I gotta say, everyone took a position and did their thing.  Cat had called airway early on, and went up to look at getting a tube.  Jon (my driver that night) set up on pt right, and got going with an IV.  (Lucky him he got the side with the Z-shaped arm).  We’ve got Jen into our routine, she sets up for the B/P we gotta have for destination determination and starts putting on the ECG.  I have to wait on the B/P on her left arm for my IV, so I redo the trauma assessment to make sure we have it all.  We’ve picked up the firefighter who was running care in the car, and she gets to splinting the (Open, we now see) fracture to the R humerus.  The B/P comes in over 100 (113/70s I think, but it was a couple days ago) thank God, we’re going for a ride.  I stick my IV in place and take inventory.  
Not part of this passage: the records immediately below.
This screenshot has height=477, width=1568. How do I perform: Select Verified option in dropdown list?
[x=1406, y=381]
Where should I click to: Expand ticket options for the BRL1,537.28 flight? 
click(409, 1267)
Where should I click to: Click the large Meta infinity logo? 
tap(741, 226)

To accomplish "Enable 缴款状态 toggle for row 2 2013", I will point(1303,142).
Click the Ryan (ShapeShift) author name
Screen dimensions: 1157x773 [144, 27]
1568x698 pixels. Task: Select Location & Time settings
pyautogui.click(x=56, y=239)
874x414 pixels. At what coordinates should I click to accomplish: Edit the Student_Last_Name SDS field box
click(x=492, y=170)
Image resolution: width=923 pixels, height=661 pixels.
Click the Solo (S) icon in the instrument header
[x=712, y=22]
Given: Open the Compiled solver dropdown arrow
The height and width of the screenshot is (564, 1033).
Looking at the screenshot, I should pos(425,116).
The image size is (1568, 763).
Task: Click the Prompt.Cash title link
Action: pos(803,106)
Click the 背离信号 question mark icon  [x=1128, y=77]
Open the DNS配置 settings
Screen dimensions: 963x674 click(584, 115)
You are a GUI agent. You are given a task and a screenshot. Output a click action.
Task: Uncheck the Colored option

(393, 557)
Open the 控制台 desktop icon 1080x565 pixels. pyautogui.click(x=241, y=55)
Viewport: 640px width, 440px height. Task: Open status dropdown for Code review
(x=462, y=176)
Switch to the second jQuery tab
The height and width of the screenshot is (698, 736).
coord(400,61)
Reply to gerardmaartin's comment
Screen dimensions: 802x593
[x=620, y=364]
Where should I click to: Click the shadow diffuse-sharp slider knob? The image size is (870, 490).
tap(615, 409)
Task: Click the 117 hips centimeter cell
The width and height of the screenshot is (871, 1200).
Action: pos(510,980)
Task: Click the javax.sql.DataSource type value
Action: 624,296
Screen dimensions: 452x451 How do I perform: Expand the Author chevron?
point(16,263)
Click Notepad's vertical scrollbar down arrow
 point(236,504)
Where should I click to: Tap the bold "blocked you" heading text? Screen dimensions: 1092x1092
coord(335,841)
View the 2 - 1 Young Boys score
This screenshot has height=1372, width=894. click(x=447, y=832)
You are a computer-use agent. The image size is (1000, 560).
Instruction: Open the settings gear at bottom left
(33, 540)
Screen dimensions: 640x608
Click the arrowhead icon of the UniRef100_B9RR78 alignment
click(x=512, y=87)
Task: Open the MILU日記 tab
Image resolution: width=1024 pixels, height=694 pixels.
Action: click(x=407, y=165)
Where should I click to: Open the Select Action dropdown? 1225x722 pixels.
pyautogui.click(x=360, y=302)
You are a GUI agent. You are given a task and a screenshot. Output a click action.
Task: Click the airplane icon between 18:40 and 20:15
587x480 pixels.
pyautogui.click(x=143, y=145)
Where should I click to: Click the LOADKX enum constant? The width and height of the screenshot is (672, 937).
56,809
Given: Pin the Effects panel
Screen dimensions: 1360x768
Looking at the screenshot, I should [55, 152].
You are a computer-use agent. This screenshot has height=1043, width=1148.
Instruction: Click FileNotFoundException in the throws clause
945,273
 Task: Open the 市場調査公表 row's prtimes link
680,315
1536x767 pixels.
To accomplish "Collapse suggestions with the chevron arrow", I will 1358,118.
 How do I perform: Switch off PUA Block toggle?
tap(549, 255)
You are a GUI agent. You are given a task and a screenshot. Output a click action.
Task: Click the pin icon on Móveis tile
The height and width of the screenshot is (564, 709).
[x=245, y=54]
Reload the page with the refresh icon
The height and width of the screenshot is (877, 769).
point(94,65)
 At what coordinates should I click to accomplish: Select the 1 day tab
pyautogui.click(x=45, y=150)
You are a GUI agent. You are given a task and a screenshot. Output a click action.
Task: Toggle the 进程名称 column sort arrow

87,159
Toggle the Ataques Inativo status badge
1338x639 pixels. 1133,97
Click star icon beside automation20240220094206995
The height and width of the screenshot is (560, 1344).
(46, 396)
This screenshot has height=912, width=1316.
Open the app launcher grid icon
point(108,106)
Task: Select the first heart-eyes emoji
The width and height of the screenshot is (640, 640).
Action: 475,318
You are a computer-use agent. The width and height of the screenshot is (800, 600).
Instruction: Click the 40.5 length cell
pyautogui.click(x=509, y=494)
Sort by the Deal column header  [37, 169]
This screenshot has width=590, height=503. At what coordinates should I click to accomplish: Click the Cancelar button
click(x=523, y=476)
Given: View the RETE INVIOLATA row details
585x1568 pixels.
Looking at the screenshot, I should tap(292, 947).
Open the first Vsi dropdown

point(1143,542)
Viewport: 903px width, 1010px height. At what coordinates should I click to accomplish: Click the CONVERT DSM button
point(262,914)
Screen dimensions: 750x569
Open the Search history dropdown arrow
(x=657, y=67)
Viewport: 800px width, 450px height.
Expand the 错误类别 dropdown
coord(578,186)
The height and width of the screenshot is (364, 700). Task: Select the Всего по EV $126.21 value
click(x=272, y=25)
The pt is still unc, with some possible movement with my IV, but that is all.  Cat is struggling to get her mouth open to secure an airway, and had to suction blood a couple times.  Her SPO2 is ok, like 97% on the mask, but her breathing starts to fail, and now we are bagging.  Her ribs feel okay, but her abdomen feels rigid, her Right arm is AFU, and she has some brusing starting on her left calf, but it feels intact.  Her ECG is irregular, but sinus.  Her pupils are equal and reactive, but slow and constricted.  A firefighter hops in to drive, and Jon asks if we REALLY need 3 medics (and 2 EMTs) in the back here.  I look the pt up and down and say “Yeah, I think we are going to need it.  I’m not sure she’s not gonna gork on the way”.  (Turns out I was both right and wrong).  As if on cue, the pt starts to move, which seems like a good thing, until we note that she is pointing her toes and extending her arms and wrists in a position that you never forget as a medic…she’s posturing.

The good news is that we are moving, and the driver is making good time, without tossing us around in the back.  (Good EMT’s and Good Drivers are everything).  We call the Trauma center and they tell us to RSI the pt.  That’s well and good, but our area doesn’t let us do that, and so we do not have a paralytic.  Cat’s day job has RSI protocol and is good with it, so that helps.  Following the directions from the RN on the phone, we do everything that Lidocaine and Versed allow, and try for the tube.  Unfortunately, her jaw stays clamped, and we have to go with a nasal airway.  The transport is spent keeping a close eye on her vitals, two people keeping a solid seal on the BVM, and assisting her respirations, working with her on that when we can.  Her resps were a Biot’s rhythm, more bad news. (She seemed to be Chayne-Stokes for a bit..either way, bad ju-ju).  She brady’d down to 50 at one point, but rebounded to 133, just her way of keeping us on our toes I suppose.  They did a nice job with the airway, SpO2 stayed at 99-100 the whole time.  
We get to the trauma center, give report and start clean-up.  Before we leave, we get to see her scan.  She has a cranial bleed as suspected, but her abdomen is clear.  She was also developing a left sided Hemopneumothorax, which earned her a chest tube.